----- Task material -----
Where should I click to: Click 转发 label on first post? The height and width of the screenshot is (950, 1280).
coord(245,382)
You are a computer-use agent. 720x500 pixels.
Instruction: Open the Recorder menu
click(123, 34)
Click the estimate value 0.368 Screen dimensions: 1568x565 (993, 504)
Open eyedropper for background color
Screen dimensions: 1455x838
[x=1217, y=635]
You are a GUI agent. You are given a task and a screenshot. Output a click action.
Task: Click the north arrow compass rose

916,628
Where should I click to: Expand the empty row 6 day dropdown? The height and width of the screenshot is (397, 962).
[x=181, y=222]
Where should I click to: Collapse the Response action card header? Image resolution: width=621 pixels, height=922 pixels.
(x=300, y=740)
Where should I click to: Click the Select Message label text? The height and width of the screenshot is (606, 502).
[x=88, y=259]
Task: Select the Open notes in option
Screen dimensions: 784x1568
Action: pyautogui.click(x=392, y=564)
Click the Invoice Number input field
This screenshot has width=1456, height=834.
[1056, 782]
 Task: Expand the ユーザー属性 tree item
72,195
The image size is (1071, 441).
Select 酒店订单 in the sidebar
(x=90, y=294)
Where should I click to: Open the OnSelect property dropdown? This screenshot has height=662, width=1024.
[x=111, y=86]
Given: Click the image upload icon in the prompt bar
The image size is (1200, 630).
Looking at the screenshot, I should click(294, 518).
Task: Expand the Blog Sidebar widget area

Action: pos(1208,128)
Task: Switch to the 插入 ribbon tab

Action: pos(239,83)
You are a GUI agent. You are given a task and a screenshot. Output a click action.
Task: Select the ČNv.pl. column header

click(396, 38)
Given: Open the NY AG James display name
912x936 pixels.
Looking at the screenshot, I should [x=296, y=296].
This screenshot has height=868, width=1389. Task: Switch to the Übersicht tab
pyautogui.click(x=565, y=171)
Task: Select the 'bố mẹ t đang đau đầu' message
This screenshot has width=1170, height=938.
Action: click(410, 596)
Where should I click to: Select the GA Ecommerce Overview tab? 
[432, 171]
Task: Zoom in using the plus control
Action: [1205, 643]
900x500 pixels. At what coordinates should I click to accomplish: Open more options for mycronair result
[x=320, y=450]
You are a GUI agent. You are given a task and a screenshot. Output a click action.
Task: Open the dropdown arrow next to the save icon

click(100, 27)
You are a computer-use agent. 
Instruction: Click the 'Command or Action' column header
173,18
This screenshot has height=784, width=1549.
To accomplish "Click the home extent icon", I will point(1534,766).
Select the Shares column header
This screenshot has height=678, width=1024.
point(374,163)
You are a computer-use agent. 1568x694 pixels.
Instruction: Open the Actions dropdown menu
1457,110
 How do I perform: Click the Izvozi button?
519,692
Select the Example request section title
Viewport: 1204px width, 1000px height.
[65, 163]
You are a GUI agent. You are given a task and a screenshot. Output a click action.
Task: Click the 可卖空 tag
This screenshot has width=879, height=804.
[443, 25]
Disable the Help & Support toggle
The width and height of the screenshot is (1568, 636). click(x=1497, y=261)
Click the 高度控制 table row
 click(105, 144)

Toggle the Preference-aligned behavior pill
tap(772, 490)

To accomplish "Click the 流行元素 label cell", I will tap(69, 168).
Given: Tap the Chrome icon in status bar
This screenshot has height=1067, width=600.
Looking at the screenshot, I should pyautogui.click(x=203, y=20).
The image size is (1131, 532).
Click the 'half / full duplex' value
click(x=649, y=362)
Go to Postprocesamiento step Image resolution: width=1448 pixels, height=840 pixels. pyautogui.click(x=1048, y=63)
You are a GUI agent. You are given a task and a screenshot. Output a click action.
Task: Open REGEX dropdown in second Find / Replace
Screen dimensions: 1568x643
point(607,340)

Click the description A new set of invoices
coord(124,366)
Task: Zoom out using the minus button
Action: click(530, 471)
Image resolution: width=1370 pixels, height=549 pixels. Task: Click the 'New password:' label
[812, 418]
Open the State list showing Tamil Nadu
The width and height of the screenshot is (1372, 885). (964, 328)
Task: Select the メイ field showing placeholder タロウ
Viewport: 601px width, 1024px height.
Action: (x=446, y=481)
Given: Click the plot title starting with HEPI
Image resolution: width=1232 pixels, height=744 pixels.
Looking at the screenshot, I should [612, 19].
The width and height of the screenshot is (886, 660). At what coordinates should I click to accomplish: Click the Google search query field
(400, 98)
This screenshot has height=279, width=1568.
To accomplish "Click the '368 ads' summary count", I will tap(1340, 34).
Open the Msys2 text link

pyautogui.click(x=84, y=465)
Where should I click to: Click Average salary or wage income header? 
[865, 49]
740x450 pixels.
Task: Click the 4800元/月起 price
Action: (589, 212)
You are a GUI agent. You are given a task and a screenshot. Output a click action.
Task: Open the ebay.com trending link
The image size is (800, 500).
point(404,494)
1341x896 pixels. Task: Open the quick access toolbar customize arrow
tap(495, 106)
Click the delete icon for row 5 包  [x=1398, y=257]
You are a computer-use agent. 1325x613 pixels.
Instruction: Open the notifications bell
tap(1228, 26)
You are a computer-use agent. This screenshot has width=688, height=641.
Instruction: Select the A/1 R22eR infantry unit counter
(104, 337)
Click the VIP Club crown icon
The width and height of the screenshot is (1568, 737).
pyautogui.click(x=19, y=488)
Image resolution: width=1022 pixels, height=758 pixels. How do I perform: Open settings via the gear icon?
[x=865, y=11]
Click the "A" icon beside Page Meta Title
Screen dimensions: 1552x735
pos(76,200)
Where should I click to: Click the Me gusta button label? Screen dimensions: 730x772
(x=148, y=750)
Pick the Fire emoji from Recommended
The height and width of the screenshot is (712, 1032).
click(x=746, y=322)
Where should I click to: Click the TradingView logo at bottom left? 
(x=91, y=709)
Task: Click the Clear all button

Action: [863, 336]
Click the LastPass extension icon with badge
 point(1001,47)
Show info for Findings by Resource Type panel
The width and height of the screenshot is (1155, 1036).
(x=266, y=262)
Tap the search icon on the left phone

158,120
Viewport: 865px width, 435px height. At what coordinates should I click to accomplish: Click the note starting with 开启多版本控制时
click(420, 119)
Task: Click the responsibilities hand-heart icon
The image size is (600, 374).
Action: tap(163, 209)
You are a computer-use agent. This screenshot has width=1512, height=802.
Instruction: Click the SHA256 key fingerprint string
-----
- The problem
Make a word-for-word copy of the records.

- Answer below
Where should I click to: Click 转发 label on first post? The height and width of the screenshot is (950, 1280).
coord(245,382)
You are a computer-use agent. 720x500 pixels.
Instruction: Open the Recorder menu
click(123, 34)
Click the estimate value 0.368 Screen dimensions: 1568x565 (993, 504)
Open eyedropper for background color
Screen dimensions: 1455x838
[x=1217, y=635]
You are a GUI agent. You are given a task and a screenshot. Output a click action.
Task: Click the north arrow compass rose

916,628
Where should I click to: Expand the empty row 6 day dropdown? The height and width of the screenshot is (397, 962).
[x=181, y=222]
Where should I click to: Collapse the Response action card header? Image resolution: width=621 pixels, height=922 pixels.
(x=300, y=740)
Where should I click to: Click the Select Message label text? The height and width of the screenshot is (606, 502).
[x=88, y=259]
Task: Select the Open notes in option
Screen dimensions: 784x1568
Action: pyautogui.click(x=392, y=564)
Click the Invoice Number input field
This screenshot has width=1456, height=834.
[1056, 782]
 Task: Expand the ユーザー属性 tree item
72,195
The image size is (1071, 441).
Select 酒店订单 in the sidebar
(x=90, y=294)
Where should I click to: Open the OnSelect property dropdown? This screenshot has height=662, width=1024.
[x=111, y=86]
Given: Click the image upload icon in the prompt bar
The image size is (1200, 630).
Looking at the screenshot, I should click(294, 518).
Task: Expand the Blog Sidebar widget area

Action: pos(1208,128)
Task: Switch to the 插入 ribbon tab

Action: pos(239,83)
You are a GUI agent. You are given a task and a screenshot. Output a click action.
Task: Select the ČNv.pl. column header

click(396, 38)
Given: Open the NY AG James display name
912x936 pixels.
Looking at the screenshot, I should [x=296, y=296].
This screenshot has height=868, width=1389. Task: Switch to the Übersicht tab
pyautogui.click(x=565, y=171)
Task: Select the 'bố mẹ t đang đau đầu' message
This screenshot has width=1170, height=938.
Action: click(410, 596)
Where should I click to: Select the GA Ecommerce Overview tab? 
[432, 171]
Task: Zoom in using the plus control
Action: [1205, 643]
900x500 pixels. At what coordinates should I click to accomplish: Open more options for mycronair result
[x=320, y=450]
You are a GUI agent. You are given a task and a screenshot. Output a click action.
Task: Open the dropdown arrow next to the save icon

click(100, 27)
You are a computer-use agent. 
Instruction: Click the 'Command or Action' column header
173,18
This screenshot has height=784, width=1549.
To accomplish "Click the home extent icon", I will point(1534,766).
Select the Shares column header
This screenshot has height=678, width=1024.
point(374,163)
You are a computer-use agent. 1568x694 pixels.
Instruction: Open the Actions dropdown menu
1457,110
 How do I perform: Click the Izvozi button?
519,692
Select the Example request section title
Viewport: 1204px width, 1000px height.
[65, 163]
You are a GUI agent. You are given a task and a screenshot. Output a click action.
Task: Click the 可卖空 tag
This screenshot has width=879, height=804.
[443, 25]
Disable the Help & Support toggle
The width and height of the screenshot is (1568, 636). click(x=1497, y=261)
Click the 高度控制 table row
 click(105, 144)

Toggle the Preference-aligned behavior pill
tap(772, 490)

To accomplish "Click the 流行元素 label cell", I will tap(69, 168).
Given: Tap the Chrome icon in status bar
This screenshot has height=1067, width=600.
Looking at the screenshot, I should pyautogui.click(x=203, y=20).
The image size is (1131, 532).
Click the 'half / full duplex' value
click(x=649, y=362)
Go to Postprocesamiento step Image resolution: width=1448 pixels, height=840 pixels. pyautogui.click(x=1048, y=63)
You are a GUI agent. You are given a task and a screenshot. Output a click action.
Task: Open REGEX dropdown in second Find / Replace
Screen dimensions: 1568x643
point(607,340)

Click the description A new set of invoices
coord(124,366)
Task: Zoom out using the minus button
Action: click(530, 471)
Image resolution: width=1370 pixels, height=549 pixels. Task: Click the 'New password:' label
[812, 418]
Open the State list showing Tamil Nadu
The width and height of the screenshot is (1372, 885). (964, 328)
Task: Select the メイ field showing placeholder タロウ
Viewport: 601px width, 1024px height.
Action: (x=446, y=481)
Given: Click the plot title starting with HEPI
Image resolution: width=1232 pixels, height=744 pixels.
Looking at the screenshot, I should [612, 19].
The width and height of the screenshot is (886, 660). At what coordinates should I click to accomplish: Click the Google search query field
(400, 98)
This screenshot has height=279, width=1568.
To accomplish "Click the '368 ads' summary count", I will tap(1340, 34).
Open the Msys2 text link

pyautogui.click(x=84, y=465)
Where should I click to: Click Average salary or wage income header? 
[865, 49]
740x450 pixels.
Task: Click the 4800元/月起 price
Action: (589, 212)
You are a GUI agent. You are given a task and a screenshot. Output a click action.
Task: Open the ebay.com trending link
The image size is (800, 500).
point(404,494)
1341x896 pixels. Task: Open the quick access toolbar customize arrow
tap(495, 106)
Click the delete icon for row 5 包  [x=1398, y=257]
You are a computer-use agent. 1325x613 pixels.
Instruction: Open the notifications bell
tap(1228, 26)
You are a computer-use agent. This screenshot has width=688, height=641.
Instruction: Select the A/1 R22eR infantry unit counter
(104, 337)
Click the VIP Club crown icon
The width and height of the screenshot is (1568, 737).
pyautogui.click(x=19, y=488)
Image resolution: width=1022 pixels, height=758 pixels. How do I perform: Open settings via the gear icon?
[x=865, y=11]
Click the "A" icon beside Page Meta Title
Screen dimensions: 1552x735
pos(76,200)
Where should I click to: Click the Me gusta button label? Screen dimensions: 730x772
(x=148, y=750)
Pick the Fire emoji from Recommended
The height and width of the screenshot is (712, 1032).
click(x=746, y=322)
Where should I click to: Click the TradingView logo at bottom left? 
(x=91, y=709)
Task: Click the Clear all button

Action: [863, 336]
Click the LastPass extension icon with badge
 point(1001,47)
Show info for Findings by Resource Type panel
The width and height of the screenshot is (1155, 1036).
(x=266, y=262)
Tap the search icon on the left phone

158,120
Viewport: 865px width, 435px height. At what coordinates should I click to accomplish: Click the note starting with 开启多版本控制时
click(420, 119)
Task: Click the responsibilities hand-heart icon
The image size is (600, 374).
Action: tap(163, 209)
You are a computer-use agent. This screenshot has width=1512, height=802.
Instruction: Click the SHA256 key fingerprint string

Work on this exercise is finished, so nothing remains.